• Consigne:
Recopiez sans rien changer le passage de l'extrait sur Haïti qui va de « Dès les premiers » à « d’une savoir-faire exceptionnel. ».

La vie plus forte que la mort, Haïti

Dès les premiers jours, la mort de milliers d’Haïtiens, nous l’avons vue sur nos écrans de télévision. Des journalistes au cœur sensible, tels Jean-François Bélanger, Emmanuelle Latraverse, Céline Galipeau et tant d’autres ont présenté l’horreur avec un respect teinté d’une grande tristesse.

Immédiatement, la communauté internationale est intervenue. Rendre l’aéroport opérationnel afin que chaque avion ait une fenêtre d’atterrissage, cela témoigne d’une savoir-faire exceptionnel.

Assister un pays complètement dévasté par un tremblement de terre, aucun groupe n’avait été formé à relever un tel défi. Bien sûr, on ne dégage pas les routes encombrées de gravats en une semaine quand on n’a, au départ, ni grue ni bélier mécanique, mais cela est venu.

• Données enregistrées:
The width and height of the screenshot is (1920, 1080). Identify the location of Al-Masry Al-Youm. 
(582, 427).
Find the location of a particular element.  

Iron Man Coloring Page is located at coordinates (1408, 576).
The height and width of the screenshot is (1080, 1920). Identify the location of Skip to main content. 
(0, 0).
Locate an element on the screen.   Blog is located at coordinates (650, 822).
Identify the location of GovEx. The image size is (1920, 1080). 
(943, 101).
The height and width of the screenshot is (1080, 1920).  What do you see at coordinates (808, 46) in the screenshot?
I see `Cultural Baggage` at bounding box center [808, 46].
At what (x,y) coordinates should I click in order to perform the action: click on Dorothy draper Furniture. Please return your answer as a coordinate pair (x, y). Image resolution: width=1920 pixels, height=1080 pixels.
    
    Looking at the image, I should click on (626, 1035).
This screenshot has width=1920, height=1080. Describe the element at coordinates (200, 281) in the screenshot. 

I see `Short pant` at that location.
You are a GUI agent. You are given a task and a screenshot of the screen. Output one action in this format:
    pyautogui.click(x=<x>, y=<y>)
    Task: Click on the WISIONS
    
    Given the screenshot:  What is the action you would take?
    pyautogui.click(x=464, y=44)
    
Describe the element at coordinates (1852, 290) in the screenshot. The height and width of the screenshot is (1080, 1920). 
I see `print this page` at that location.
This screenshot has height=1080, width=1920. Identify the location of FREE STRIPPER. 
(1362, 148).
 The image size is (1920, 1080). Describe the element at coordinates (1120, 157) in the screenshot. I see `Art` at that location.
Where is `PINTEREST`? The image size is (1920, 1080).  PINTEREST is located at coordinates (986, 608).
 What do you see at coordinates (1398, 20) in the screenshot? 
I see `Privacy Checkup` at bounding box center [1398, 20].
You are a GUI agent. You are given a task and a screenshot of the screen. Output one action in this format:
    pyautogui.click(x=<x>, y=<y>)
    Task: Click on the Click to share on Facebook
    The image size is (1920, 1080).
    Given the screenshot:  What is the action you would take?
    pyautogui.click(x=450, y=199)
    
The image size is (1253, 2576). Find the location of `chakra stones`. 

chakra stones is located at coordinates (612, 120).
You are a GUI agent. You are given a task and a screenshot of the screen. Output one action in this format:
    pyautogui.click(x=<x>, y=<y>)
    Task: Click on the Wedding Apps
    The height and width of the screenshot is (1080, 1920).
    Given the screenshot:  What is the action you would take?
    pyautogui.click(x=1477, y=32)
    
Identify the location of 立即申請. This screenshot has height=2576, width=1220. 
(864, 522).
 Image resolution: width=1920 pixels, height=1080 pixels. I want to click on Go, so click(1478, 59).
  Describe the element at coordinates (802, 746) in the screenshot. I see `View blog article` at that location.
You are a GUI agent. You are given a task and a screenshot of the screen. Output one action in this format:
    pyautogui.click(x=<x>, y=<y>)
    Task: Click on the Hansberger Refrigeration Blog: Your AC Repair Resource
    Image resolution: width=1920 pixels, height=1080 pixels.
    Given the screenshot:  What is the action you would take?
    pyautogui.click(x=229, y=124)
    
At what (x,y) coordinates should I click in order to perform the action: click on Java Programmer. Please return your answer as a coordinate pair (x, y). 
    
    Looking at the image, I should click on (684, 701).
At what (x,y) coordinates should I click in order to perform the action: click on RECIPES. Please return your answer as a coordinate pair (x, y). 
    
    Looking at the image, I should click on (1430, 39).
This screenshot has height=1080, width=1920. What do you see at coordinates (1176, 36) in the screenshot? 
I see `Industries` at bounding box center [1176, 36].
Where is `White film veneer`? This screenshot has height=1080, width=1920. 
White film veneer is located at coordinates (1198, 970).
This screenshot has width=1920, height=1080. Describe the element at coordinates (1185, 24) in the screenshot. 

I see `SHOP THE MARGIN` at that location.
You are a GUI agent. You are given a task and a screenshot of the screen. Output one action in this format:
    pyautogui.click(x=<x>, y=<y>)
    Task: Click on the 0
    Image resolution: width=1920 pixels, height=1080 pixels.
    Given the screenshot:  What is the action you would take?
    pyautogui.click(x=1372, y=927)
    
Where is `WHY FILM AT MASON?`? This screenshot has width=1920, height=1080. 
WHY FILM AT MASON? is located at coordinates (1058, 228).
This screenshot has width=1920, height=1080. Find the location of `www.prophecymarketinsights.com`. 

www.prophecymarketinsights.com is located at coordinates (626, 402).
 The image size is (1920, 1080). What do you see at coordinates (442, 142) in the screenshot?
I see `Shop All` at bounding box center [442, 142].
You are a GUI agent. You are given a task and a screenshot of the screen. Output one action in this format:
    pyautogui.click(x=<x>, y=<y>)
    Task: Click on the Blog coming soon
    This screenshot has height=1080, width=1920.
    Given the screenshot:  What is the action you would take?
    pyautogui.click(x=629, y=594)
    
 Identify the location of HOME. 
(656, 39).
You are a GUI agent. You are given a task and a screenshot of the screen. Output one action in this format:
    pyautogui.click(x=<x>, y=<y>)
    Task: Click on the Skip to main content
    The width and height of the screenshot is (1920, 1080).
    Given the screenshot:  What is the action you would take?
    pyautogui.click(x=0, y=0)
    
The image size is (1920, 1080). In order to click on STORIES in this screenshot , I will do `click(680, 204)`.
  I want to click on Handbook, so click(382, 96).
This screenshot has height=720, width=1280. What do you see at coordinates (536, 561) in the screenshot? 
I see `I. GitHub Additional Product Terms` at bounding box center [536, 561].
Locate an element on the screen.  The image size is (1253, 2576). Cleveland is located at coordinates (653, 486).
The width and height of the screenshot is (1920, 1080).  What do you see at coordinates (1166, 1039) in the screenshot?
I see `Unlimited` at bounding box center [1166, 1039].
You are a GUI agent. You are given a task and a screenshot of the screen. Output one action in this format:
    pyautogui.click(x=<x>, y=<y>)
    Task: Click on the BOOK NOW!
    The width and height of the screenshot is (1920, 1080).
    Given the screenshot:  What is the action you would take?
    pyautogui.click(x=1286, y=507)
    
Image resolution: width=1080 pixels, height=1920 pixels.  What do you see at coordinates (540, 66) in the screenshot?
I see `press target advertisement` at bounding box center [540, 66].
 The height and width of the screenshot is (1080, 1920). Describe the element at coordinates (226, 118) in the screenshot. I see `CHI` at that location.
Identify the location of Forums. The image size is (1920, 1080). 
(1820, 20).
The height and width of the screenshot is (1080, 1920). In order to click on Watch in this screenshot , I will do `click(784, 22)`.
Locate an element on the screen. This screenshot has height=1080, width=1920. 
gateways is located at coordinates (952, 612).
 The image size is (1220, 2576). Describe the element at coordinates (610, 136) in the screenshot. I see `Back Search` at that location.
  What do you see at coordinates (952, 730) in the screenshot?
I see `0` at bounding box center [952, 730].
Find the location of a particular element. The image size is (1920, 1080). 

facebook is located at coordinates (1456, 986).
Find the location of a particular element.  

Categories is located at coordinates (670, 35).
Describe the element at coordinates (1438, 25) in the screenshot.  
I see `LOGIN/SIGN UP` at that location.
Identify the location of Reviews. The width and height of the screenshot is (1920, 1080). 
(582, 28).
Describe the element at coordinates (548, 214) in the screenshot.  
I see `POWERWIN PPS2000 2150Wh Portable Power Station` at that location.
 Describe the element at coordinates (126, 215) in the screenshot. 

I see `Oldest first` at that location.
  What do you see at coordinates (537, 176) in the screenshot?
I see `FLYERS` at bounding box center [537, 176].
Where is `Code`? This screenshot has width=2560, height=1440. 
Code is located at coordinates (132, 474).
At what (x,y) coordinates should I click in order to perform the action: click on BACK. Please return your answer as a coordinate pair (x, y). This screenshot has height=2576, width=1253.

• Réponse:
Dès les premiers jours, la mort de milliers d’Haïtiens, nous l’avons vue sur nos écrans de télévision. Des journalistes au cœur sensible, tels Jean-François Bélanger, Emmanuelle Latraverse, Céline Galipeau et tant d’autres ont présenté l’horreur avec un respect teinté d’une grande tristesse.

Immédiatement, la communauté internationale est intervenue. Rendre l’aéroport opérationnel afin que chaque avion ait une fenêtre d’atterrissage, cela témoigne d’une savoir-faire exceptionnel.